Splunk just killed our forensics workflow, nobody's talking about it

So last week we got the email. Splunk's discontinuing the free tier of their forwarder. Not reducing it. Killing it. And yeah, I know everyone saw it coming after the Cisco acquisition, but I'm pissed because it actually broke something real in our lab environment. We run a 6-person forensic team at a mid-size cyber insurance firm. Our setup was basically: five test machines feeding into a single Splunk instance via their free universal forwarder, collecting logs from breach investigations. Nothing fancy. We use it for root cause analysis on client incidents—building timelines, correlating attack artifacts, that kind of thing. The new licensing model? They want us to pay per GB ingested. Our ingestion is maybe 2-3GB a month in testing, so we're looking at something like $500-800 annually. That's not insane money, but it's enough that it made my director ask why we're even using Splunk anymore. Here's the thing that actually got me: we started testing ELK Stack (Elasticsearch, Logstash, Kibana) as a replacement about three weeks ago. It's self-hosted, obviously some operational overhead, but we've got one engineer who can handle it. Initial setup was rough—the documentation is scattered, Kibana's UI feels less polished than Splunk—but it works. And we're not hostage to licensing changes anymore. I mentioned this on our team Slack and suddenly three other forensics shops said they're doing the exact same thing. One guy from a 20-person incident response firm said they're moving their entire primary instance because the Splunk pricing just became undefendable to their CFO. The wild part? We're not even angry at the pricing itself. We'd probably pay for Splunk if the value matched. But watching a vendor assume their installed base is too locked in to leave—and then have it blow up in their face—that's the part that stings. Splunk owned log analysis for years. They had market dominance. And they're bleeding customers right now because they got greedy. Anyone else dealing with this? Are you staying with Splunk or jumping ship? Because if we're seeing this pattern at three different firms in one week, I feel like there's a much bigger story here about what happens when you abuse your position.
🔐Derek LiuB2B

4 comments

We dumped Splunk for Graylog last year—same situation, but the free tier cutoff finally made it official. Graylog's open-source version runs our forensics indexing now, costs us basically nothing, and honestly the search syntax is cleaner.

Mar 25

We hit this exact wall last month at my firm. Switched our 4-person forensics lab to Graylog open source + Wazuh agents. Free tier covers what we need, took 2 weeks to migrate. Splunk's licensing pivot made zero sense for small teams doing incident response. The shift cost us time but saved $15k/year.

Mar 25

Are you staying on their paid tier or ditching entirely? We switched to Graylog after same issue.

Mar 25

Ugh, yeah we hit this hard too. We're at a fintech startup doing threat intel work and had like eight collectors pushing into Splunk free. When we got the discontinuation notice, we had about three weeks to figure something out.

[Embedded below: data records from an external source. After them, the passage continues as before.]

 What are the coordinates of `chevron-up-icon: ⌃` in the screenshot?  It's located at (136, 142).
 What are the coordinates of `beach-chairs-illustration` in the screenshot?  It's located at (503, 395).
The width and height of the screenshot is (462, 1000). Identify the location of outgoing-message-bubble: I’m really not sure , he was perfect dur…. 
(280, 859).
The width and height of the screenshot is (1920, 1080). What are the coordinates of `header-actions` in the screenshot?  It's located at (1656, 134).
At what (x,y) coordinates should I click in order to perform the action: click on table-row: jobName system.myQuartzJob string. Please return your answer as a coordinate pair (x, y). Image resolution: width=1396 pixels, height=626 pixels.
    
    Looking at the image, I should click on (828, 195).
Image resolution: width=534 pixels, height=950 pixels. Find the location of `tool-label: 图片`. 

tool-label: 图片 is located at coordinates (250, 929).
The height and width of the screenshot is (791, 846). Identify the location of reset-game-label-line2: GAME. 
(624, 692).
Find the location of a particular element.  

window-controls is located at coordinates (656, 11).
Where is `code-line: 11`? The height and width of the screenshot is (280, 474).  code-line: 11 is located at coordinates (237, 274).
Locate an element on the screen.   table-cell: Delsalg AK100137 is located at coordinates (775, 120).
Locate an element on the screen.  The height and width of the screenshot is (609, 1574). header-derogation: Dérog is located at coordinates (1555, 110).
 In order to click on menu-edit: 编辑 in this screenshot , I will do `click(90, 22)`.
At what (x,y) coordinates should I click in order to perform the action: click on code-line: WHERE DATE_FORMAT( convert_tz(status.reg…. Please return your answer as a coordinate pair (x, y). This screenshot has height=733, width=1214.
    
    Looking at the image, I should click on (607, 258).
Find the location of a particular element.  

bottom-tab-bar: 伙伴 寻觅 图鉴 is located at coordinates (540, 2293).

Honestly? We moved to Graylog. Not perfect, but the free tier actually exists and we're running it self-hosted on a single beefy EC2 instance. Cost us maybe $400 to set up initially, then just compute. The learning curve sucked for a week but our analysts picked it up fast.

The thing nobody mentions: Splunk's free tier was basically a loss leader to get you addicted. Once you have five machines feeding data, switching is painful by design. That's what pisses me off more than the actual discontinuation.

For a forensics team your size, Graylog or ELK stack are probably your fastest wins. If you need something closer to Splunk's UI, look at Grafana Loki but be ready to adjust how you think about indexing.

What's your data volume looking like per day?